Se encogió de hombros e introdujo la mano por la ventanilla abierta.
—Martin Leslie. Artículos de fondo.
Logan se la estrechó, sintiéndose cada vez más incómodo con cada segundo que pasaba.
—Vaya por Dios. Logan McRae… —dijo Martin Leslie—. ¿Ya te han hecho inspector?
Logan le dijo que no, que seguía siendo subinspector y el periodista lo miró indignado.
—¡No me digas! ¡Qué cabrones! ¡Te lo ganaste a pulso! Ese Angus Robertson era un psicópata hijo de puta… Me imagino que te habrás enterado de que él mismo se realizó una «apendicectomía» en su celda de Peterhead, ¿no? —le reveló en voz baja—. Con un destornillador afilado, se ve. Ahora tiene que cagar dentro de una bolsa…
Logan no supo cómo responder. El hombre se apoyó en la ventanilla y metió la cabeza dentro del coche para protegerse de la lluvia.
—¿En qué estás trabajando ahora?
Logan se volvió y miró fijamente por el parabrisas hacia el tramo gris y deprimente de Lang Stracht.
—Bueno, esto… Yo, en fin…
—Si necesitas saber algo de Colin el Coñazo… —susurró Leslie, antes de callarse de repente y taparse la boca con la mano, mirando hacia la agente Watson—. Lo siento, cielo. Sin ánimo de ofender.
Watson se encogió de hombros. Al fin y el cabo, hacía apenas cinco minutos lo había calificado de cosas infinitamente peores.
Leslie le lanzó una sonrisa avergonzada.
—Bueno, el muy imbécil llegó aquí del Scottish Sun, pavoneándose como si fuera un puto regalo caído del cielo… Dicen que lo echaron del otro diario —dijo con la expresión cada vez más oscura—. ¡Algunos de nosotros todavía somos partidarios de cumplir con las normas del oficio! Como la que dice que nunca hay que dar por el culo a los compañeros. ¿A quién se le ocurre llamar a la madre de un niño muerto sabiendo que la policía todavía no le ha comunicado la noticia? Pero ese imbécil se cree que se lo van a consentir todo si el resultado final es una historia lucrativa.
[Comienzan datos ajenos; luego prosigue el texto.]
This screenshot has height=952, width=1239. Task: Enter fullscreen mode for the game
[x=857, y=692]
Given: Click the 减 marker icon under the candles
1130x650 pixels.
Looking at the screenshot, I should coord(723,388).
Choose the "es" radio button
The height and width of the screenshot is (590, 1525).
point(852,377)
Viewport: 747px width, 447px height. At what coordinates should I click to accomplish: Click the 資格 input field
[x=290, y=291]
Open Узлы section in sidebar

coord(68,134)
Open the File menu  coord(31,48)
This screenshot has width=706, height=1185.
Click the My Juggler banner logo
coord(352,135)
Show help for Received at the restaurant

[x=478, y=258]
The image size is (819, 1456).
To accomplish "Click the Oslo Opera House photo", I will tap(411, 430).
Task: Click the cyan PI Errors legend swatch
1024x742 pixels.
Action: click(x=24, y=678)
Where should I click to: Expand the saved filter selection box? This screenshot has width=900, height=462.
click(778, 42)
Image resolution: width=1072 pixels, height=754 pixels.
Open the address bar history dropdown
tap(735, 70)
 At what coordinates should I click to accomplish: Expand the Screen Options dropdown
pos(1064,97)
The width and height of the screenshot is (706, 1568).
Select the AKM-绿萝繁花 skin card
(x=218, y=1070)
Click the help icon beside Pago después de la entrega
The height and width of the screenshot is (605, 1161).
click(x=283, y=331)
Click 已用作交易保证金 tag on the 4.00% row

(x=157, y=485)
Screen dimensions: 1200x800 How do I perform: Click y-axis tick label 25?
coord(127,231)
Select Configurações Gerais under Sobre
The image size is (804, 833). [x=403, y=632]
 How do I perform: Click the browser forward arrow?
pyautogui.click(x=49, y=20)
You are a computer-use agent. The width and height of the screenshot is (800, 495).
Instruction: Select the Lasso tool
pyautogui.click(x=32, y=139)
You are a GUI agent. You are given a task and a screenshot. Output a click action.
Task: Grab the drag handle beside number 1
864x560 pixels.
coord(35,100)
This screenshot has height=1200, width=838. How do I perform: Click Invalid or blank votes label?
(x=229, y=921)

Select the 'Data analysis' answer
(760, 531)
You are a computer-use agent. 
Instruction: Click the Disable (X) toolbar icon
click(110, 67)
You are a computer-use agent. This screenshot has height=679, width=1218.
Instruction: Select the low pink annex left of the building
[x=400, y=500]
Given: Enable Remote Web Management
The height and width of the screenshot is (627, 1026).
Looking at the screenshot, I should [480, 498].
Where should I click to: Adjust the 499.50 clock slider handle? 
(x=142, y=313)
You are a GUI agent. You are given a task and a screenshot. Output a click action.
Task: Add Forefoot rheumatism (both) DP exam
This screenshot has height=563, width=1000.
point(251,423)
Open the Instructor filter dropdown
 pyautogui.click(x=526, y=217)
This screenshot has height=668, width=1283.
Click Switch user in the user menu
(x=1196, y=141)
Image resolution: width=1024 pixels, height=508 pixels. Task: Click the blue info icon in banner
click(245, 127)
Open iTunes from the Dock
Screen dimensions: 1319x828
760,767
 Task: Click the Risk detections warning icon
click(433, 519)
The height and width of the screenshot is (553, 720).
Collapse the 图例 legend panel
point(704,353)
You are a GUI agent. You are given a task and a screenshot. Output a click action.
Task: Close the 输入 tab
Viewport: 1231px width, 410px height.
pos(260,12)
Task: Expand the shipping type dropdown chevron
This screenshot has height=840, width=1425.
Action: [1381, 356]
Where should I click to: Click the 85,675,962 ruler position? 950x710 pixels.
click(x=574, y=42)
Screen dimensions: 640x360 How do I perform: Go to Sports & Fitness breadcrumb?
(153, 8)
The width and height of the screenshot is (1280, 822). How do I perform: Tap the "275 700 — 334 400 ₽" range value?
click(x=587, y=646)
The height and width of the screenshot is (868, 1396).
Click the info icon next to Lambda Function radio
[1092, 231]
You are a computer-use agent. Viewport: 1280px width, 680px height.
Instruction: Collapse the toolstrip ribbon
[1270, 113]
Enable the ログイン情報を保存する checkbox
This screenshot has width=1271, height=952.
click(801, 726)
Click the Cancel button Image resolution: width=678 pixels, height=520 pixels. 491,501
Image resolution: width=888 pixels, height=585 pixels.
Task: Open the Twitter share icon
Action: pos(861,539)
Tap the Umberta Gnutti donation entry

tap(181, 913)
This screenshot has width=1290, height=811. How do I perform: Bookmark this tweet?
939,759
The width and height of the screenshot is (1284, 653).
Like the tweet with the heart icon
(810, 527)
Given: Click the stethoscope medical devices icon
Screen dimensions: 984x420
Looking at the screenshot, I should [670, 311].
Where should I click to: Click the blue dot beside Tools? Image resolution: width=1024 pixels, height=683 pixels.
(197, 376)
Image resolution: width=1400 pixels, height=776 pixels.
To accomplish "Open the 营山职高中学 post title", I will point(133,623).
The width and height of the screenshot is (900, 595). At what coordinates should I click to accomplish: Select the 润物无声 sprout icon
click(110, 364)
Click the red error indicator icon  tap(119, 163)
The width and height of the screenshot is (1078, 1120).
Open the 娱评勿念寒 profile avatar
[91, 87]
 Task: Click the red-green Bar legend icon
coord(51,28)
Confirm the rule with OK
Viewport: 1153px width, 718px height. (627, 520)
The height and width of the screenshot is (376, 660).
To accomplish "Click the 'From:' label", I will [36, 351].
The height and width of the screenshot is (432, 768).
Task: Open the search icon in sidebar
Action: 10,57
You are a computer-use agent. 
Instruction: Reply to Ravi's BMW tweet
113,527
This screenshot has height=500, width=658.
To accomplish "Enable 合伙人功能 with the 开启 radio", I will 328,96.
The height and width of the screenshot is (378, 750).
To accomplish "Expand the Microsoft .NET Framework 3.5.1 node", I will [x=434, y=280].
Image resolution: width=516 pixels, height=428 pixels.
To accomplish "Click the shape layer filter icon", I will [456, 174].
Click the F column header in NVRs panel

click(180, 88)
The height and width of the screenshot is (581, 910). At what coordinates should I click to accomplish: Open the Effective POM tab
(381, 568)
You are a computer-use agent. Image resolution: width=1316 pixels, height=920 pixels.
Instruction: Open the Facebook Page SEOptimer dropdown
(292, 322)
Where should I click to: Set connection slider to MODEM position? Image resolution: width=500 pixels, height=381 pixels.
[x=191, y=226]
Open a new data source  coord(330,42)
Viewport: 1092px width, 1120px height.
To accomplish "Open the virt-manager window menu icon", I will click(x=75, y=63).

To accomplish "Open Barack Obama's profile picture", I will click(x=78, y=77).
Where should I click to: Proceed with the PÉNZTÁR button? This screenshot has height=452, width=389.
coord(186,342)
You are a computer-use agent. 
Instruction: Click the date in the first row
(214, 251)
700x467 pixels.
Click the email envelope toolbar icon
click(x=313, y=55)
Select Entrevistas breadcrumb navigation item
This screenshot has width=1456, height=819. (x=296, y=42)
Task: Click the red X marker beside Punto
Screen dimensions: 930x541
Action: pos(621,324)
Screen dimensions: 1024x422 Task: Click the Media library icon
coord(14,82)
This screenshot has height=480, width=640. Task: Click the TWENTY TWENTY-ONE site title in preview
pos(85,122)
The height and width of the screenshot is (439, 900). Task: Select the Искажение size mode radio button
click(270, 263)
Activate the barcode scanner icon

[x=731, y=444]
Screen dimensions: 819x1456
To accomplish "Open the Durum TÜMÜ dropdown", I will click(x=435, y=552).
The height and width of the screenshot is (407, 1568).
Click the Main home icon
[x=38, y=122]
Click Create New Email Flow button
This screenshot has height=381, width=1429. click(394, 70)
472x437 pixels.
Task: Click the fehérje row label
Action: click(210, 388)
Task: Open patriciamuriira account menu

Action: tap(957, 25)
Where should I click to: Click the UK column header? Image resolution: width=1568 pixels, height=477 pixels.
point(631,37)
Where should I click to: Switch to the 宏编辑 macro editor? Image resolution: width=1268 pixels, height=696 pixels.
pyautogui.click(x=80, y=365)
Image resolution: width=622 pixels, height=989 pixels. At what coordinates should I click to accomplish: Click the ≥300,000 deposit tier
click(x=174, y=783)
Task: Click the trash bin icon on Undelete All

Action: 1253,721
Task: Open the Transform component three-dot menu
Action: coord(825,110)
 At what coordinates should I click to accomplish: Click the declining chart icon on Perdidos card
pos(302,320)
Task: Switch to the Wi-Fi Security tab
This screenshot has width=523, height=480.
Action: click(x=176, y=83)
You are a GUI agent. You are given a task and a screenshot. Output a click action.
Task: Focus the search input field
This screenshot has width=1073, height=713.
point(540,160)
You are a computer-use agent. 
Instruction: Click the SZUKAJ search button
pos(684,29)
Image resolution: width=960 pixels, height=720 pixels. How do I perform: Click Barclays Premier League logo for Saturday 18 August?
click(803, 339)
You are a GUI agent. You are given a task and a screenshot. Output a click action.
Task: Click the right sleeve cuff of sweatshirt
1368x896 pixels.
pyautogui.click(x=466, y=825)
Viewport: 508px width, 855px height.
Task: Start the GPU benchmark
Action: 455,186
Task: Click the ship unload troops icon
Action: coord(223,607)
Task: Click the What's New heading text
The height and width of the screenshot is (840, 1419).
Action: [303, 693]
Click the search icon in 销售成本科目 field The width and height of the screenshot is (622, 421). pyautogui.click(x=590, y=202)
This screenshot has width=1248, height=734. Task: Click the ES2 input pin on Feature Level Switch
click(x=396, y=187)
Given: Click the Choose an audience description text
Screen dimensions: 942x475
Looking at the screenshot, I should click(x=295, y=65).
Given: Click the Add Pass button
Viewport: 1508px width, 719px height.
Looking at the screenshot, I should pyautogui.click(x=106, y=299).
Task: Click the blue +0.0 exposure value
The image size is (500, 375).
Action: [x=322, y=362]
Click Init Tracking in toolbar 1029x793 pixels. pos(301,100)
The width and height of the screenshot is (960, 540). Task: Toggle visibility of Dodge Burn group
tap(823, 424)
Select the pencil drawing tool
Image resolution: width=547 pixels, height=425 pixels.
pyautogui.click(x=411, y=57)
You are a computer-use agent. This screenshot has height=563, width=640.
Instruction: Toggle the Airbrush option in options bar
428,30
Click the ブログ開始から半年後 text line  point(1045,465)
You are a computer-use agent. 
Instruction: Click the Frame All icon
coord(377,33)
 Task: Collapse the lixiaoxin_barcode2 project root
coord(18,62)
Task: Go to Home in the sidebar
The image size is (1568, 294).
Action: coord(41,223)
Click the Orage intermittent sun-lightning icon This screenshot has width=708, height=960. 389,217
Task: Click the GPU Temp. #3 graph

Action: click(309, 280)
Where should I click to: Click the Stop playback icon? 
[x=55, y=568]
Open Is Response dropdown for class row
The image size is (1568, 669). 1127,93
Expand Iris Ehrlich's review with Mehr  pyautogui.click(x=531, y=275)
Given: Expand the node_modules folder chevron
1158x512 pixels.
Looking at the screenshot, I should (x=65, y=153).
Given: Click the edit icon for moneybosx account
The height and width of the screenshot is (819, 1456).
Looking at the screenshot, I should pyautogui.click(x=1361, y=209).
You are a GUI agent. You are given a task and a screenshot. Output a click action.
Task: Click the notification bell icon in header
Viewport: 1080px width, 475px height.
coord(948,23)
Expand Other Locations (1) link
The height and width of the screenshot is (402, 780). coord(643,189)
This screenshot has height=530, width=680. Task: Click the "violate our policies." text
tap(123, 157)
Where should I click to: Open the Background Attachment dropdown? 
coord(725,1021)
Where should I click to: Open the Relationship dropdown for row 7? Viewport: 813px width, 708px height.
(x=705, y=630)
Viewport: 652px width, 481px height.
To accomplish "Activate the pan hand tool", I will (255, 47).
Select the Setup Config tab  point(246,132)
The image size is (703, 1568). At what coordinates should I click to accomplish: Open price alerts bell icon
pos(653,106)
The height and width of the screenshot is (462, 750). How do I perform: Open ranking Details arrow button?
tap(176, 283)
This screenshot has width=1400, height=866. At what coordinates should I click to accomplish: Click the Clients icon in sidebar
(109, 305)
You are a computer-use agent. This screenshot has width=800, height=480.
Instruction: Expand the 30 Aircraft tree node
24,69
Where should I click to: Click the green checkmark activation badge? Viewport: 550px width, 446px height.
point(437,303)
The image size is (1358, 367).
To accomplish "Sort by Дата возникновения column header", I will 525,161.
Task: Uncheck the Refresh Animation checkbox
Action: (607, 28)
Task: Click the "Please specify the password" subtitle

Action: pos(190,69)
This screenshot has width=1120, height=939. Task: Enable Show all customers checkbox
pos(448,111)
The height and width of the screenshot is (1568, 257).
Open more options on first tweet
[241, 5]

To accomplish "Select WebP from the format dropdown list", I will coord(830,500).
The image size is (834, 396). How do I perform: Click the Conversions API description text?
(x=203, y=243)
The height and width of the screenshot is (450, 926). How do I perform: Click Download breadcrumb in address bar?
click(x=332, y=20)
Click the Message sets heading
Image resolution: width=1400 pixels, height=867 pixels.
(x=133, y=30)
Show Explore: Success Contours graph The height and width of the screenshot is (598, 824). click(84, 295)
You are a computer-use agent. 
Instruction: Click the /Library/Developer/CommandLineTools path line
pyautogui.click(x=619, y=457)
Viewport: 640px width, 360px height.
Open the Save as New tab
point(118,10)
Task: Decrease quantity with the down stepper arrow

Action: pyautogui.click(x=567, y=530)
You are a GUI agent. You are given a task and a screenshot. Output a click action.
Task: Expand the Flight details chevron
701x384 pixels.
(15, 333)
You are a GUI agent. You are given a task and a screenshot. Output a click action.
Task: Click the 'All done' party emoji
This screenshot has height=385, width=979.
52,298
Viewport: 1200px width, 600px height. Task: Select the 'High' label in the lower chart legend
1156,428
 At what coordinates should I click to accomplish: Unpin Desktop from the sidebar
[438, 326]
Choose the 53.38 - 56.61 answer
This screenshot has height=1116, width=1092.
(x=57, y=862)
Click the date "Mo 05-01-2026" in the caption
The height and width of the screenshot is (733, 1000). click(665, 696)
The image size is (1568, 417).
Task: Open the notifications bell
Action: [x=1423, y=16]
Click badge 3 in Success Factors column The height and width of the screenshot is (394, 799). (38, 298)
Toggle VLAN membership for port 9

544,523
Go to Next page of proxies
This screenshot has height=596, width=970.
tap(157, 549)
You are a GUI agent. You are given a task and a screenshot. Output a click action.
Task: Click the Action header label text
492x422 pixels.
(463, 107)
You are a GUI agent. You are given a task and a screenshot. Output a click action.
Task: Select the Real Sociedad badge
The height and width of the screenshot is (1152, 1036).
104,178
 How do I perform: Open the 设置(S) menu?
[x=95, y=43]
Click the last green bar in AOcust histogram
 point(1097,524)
Leslie se quedó callado durante unos instantes antes de añadir:
—Además, no sabe una mierda de ortografía.
Logan se lo quedó mirando, pensativo.
—¿Tienes alguna idea de quién le dijo que habíamos encontrado el cadáver de David Reid?
El periodista negó con la cabeza.
—No. No sé nada, pero como me entere serás el primero en saberlo. Sería un auténtico placer darle a él por el culo, para variar.
Logan asintió con la cabeza.
—De acuerdo. Estupendo —dijo, esbozando una sonrisa forzada—. Bueno, tenemos que ponernos en marcha…
La agente Watson pisó el acelerador, dejando a Martin Leslie solo bajo la lluvia.
—¡Deberían haberte ascendido a inspector! ¡Inspector! —gritó, contemplando cómo se alejaba el coche.
Cuando salieron por la verja de seguridad, Logan notó cómo se iba poniendo cada vez más colorado.
—Efectivamente, señor —observó la agente Watson en cuanto se dio cuenta de que el rostro de Logan se había tornado un tono parecido al de la remolacha—. Que sepa que es una verdadera inspiración para todos.